### [Task prompt]
Restate the whole listing exactly, leaving nothing out.

### [Information shown]
------

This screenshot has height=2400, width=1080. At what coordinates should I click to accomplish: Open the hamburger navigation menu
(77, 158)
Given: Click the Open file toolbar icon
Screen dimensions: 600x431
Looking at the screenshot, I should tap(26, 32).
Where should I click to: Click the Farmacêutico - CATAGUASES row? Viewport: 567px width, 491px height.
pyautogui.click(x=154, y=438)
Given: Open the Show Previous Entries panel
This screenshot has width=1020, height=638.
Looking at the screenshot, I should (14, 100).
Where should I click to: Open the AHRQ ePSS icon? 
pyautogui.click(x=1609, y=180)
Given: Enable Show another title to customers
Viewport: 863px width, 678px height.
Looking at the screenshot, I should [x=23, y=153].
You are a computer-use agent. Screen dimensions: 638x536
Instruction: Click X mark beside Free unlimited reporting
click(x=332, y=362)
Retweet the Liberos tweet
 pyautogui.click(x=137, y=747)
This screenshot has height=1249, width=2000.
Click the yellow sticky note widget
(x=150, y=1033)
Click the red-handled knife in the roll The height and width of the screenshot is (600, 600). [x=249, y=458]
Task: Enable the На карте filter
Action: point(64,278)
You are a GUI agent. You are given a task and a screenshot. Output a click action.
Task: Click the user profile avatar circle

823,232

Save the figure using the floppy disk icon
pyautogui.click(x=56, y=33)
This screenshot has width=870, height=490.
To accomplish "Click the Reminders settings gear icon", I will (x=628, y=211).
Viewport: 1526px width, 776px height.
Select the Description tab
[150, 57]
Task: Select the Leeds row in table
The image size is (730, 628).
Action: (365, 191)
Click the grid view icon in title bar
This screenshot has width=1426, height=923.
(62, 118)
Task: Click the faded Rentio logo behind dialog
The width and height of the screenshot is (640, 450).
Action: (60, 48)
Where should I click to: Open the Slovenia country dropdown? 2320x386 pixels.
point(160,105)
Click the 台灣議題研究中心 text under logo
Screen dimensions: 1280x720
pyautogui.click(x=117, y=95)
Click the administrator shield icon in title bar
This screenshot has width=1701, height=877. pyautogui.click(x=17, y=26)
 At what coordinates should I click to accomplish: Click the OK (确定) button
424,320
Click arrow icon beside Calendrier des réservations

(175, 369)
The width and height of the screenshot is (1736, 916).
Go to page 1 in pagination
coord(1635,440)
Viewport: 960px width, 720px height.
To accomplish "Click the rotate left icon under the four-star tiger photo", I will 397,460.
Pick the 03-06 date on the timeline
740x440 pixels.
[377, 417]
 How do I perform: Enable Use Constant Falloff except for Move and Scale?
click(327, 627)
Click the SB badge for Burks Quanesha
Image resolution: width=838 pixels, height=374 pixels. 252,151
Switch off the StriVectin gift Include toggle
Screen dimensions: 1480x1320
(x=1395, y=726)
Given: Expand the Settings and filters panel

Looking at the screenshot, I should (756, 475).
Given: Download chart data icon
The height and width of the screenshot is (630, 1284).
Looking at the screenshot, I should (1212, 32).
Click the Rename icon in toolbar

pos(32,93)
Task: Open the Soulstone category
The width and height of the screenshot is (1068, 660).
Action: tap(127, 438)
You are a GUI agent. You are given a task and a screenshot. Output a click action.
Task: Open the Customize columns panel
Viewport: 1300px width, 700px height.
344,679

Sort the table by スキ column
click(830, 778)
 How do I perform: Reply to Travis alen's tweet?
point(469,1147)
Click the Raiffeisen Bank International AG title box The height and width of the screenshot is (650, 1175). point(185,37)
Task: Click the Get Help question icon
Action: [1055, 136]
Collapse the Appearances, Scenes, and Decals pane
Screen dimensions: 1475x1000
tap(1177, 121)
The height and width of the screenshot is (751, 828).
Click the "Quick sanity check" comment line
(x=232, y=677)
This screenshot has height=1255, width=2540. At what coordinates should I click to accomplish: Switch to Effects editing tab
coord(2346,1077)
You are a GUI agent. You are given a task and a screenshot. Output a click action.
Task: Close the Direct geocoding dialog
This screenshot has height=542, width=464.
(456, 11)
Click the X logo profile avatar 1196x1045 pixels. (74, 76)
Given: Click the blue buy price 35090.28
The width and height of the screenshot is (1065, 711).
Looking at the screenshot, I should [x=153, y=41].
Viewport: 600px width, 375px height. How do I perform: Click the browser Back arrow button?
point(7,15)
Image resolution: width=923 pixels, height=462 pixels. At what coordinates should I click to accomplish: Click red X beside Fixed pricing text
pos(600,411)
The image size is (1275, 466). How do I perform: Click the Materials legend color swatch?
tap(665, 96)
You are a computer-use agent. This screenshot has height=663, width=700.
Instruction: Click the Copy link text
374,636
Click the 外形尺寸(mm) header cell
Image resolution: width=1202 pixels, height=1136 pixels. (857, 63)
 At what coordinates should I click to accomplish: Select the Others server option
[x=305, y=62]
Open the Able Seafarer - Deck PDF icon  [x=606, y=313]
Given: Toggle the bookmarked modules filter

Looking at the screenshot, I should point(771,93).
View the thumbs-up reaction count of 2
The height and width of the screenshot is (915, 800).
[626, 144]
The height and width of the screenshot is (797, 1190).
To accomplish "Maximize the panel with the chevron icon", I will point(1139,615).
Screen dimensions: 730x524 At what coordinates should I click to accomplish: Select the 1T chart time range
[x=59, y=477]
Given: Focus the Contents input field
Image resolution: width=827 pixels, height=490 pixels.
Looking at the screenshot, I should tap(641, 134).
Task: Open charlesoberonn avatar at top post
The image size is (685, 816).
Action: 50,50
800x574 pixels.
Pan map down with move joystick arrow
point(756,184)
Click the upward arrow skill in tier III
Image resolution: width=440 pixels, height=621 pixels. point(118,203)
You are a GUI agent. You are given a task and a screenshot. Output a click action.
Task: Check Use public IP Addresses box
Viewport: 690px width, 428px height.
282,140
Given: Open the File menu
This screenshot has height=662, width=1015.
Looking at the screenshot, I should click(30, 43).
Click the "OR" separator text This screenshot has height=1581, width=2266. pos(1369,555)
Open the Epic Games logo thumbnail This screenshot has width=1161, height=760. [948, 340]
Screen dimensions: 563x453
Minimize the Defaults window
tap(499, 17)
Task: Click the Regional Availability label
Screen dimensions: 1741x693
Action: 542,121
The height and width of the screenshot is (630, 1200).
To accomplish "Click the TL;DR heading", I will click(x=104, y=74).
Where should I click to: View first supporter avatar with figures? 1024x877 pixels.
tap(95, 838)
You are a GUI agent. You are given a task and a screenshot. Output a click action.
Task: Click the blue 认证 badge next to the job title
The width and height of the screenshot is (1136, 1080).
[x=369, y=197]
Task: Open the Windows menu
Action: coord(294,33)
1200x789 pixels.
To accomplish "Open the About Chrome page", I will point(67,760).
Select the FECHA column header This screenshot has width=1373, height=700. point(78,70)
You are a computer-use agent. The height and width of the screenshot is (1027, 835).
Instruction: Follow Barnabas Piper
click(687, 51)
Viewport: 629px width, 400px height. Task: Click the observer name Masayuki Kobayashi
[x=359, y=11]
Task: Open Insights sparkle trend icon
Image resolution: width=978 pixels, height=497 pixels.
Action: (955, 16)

------

### [Task solution]
This screenshot has height=2400, width=1080. At what coordinates should I click to accomplish: Open the hamburger navigation menu
(77, 158)
Given: Click the Open file toolbar icon
Screen dimensions: 600x431
Looking at the screenshot, I should tap(26, 32).
Where should I click to: Click the Farmacêutico - CATAGUASES row? Viewport: 567px width, 491px height.
pyautogui.click(x=154, y=438)
Given: Open the Show Previous Entries panel
This screenshot has width=1020, height=638.
Looking at the screenshot, I should (14, 100).
Where should I click to: Open the AHRQ ePSS icon? 
pyautogui.click(x=1609, y=180)
Given: Enable Show another title to customers
Viewport: 863px width, 678px height.
Looking at the screenshot, I should [x=23, y=153].
You are a computer-use agent. Screen dimensions: 638x536
Instruction: Click X mark beside Free unlimited reporting
click(x=332, y=362)
Retweet the Liberos tweet
 pyautogui.click(x=137, y=747)
This screenshot has height=1249, width=2000.
Click the yellow sticky note widget
(x=150, y=1033)
Click the red-handled knife in the roll The height and width of the screenshot is (600, 600). [x=249, y=458]
Task: Enable the На карте filter
Action: point(64,278)
You are a GUI agent. You are given a task and a screenshot. Output a click action.
Task: Click the user profile avatar circle

823,232

Save the figure using the floppy disk icon
pyautogui.click(x=56, y=33)
This screenshot has width=870, height=490.
To accomplish "Click the Reminders settings gear icon", I will (x=628, y=211).
Viewport: 1526px width, 776px height.
Select the Description tab
[150, 57]
Task: Select the Leeds row in table
The image size is (730, 628).
Action: (365, 191)
Click the grid view icon in title bar
This screenshot has width=1426, height=923.
(62, 118)
Task: Click the faded Rentio logo behind dialog
The width and height of the screenshot is (640, 450).
Action: (60, 48)
Where should I click to: Open the Slovenia country dropdown? 2320x386 pixels.
point(160,105)
Click the 台灣議題研究中心 text under logo
Screen dimensions: 1280x720
pyautogui.click(x=117, y=95)
Click the administrator shield icon in title bar
This screenshot has width=1701, height=877. pyautogui.click(x=17, y=26)
 At what coordinates should I click to accomplish: Click the OK (确定) button
424,320
Click arrow icon beside Calendrier des réservations

(175, 369)
The width and height of the screenshot is (1736, 916).
Go to page 1 in pagination
coord(1635,440)
Viewport: 960px width, 720px height.
To accomplish "Click the rotate left icon under the four-star tiger photo", I will 397,460.
Pick the 03-06 date on the timeline
740x440 pixels.
[377, 417]
 How do I perform: Enable Use Constant Falloff except for Move and Scale?
click(327, 627)
Click the SB badge for Burks Quanesha
Image resolution: width=838 pixels, height=374 pixels. 252,151
Switch off the StriVectin gift Include toggle
Screen dimensions: 1480x1320
(x=1395, y=726)
Given: Expand the Settings and filters panel

Looking at the screenshot, I should (756, 475).
Given: Download chart data icon
The height and width of the screenshot is (630, 1284).
Looking at the screenshot, I should (1212, 32).
Click the Rename icon in toolbar

pos(32,93)
Task: Open the Soulstone category
The width and height of the screenshot is (1068, 660).
Action: tap(127, 438)
You are a GUI agent. You are given a task and a screenshot. Output a click action.
Task: Open the Customize columns panel
Viewport: 1300px width, 700px height.
344,679

Sort the table by スキ column
click(830, 778)
 How do I perform: Reply to Travis alen's tweet?
point(469,1147)
Click the Raiffeisen Bank International AG title box The height and width of the screenshot is (650, 1175). point(185,37)
Task: Click the Get Help question icon
Action: [1055, 136]
Collapse the Appearances, Scenes, and Decals pane
Screen dimensions: 1475x1000
tap(1177, 121)
The height and width of the screenshot is (751, 828).
Click the "Quick sanity check" comment line
(x=232, y=677)
This screenshot has height=1255, width=2540. At what coordinates should I click to accomplish: Switch to Effects editing tab
coord(2346,1077)
You are a GUI agent. You are given a task and a screenshot. Output a click action.
Task: Close the Direct geocoding dialog
This screenshot has height=542, width=464.
(456, 11)
Click the X logo profile avatar 1196x1045 pixels. (74, 76)
Given: Click the blue buy price 35090.28
The width and height of the screenshot is (1065, 711).
Looking at the screenshot, I should [x=153, y=41].
Viewport: 600px width, 375px height. How do I perform: Click the browser Back arrow button?
point(7,15)
Image resolution: width=923 pixels, height=462 pixels. At what coordinates should I click to accomplish: Click red X beside Fixed pricing text
pos(600,411)
The image size is (1275, 466). How do I perform: Click the Materials legend color swatch?
tap(665, 96)
You are a computer-use agent. This screenshot has height=663, width=700.
Instruction: Click the Copy link text
374,636
Click the 外形尺寸(mm) header cell
Image resolution: width=1202 pixels, height=1136 pixels. (857, 63)
 At what coordinates should I click to accomplish: Select the Others server option
[x=305, y=62]
Open the Able Seafarer - Deck PDF icon  [x=606, y=313]
Given: Toggle the bookmarked modules filter

Looking at the screenshot, I should point(771,93).
View the thumbs-up reaction count of 2
The height and width of the screenshot is (915, 800).
[626, 144]
The height and width of the screenshot is (797, 1190).
To accomplish "Maximize the panel with the chevron icon", I will point(1139,615).
Screen dimensions: 730x524 At what coordinates should I click to accomplish: Select the 1T chart time range
[x=59, y=477]
Given: Focus the Contents input field
Image resolution: width=827 pixels, height=490 pixels.
Looking at the screenshot, I should tap(641, 134).
Task: Open charlesoberonn avatar at top post
The image size is (685, 816).
Action: 50,50
800x574 pixels.
Pan map down with move joystick arrow
point(756,184)
Click the upward arrow skill in tier III
Image resolution: width=440 pixels, height=621 pixels. point(118,203)
You are a GUI agent. You are given a task and a screenshot. Output a click action.
Task: Check Use public IP Addresses box
Viewport: 690px width, 428px height.
282,140
Given: Open the File menu
This screenshot has height=662, width=1015.
Looking at the screenshot, I should click(30, 43).
Click the "OR" separator text This screenshot has height=1581, width=2266. pos(1369,555)
Open the Epic Games logo thumbnail This screenshot has width=1161, height=760. [948, 340]
Screen dimensions: 563x453
Minimize the Defaults window
tap(499, 17)
Task: Click the Regional Availability label
Screen dimensions: 1741x693
Action: 542,121
The height and width of the screenshot is (630, 1200).
To accomplish "Click the TL;DR heading", I will click(x=104, y=74).
Where should I click to: View first supporter avatar with figures? 1024x877 pixels.
tap(95, 838)
You are a GUI agent. You are given a task and a screenshot. Output a click action.
Task: Click the blue 认证 badge next to the job title
The width and height of the screenshot is (1136, 1080).
[x=369, y=197]
Task: Open the Windows menu
Action: coord(294,33)
1200x789 pixels.
To accomplish "Open the About Chrome page", I will point(67,760).
Select the FECHA column header This screenshot has width=1373, height=700. point(78,70)
You are a computer-use agent. The height and width of the screenshot is (1027, 835).
Instruction: Follow Barnabas Piper
click(687, 51)
Viewport: 629px width, 400px height. Task: Click the observer name Masayuki Kobayashi
[x=359, y=11]
Task: Open Insights sparkle trend icon
Image resolution: width=978 pixels, height=497 pixels.
Action: (955, 16)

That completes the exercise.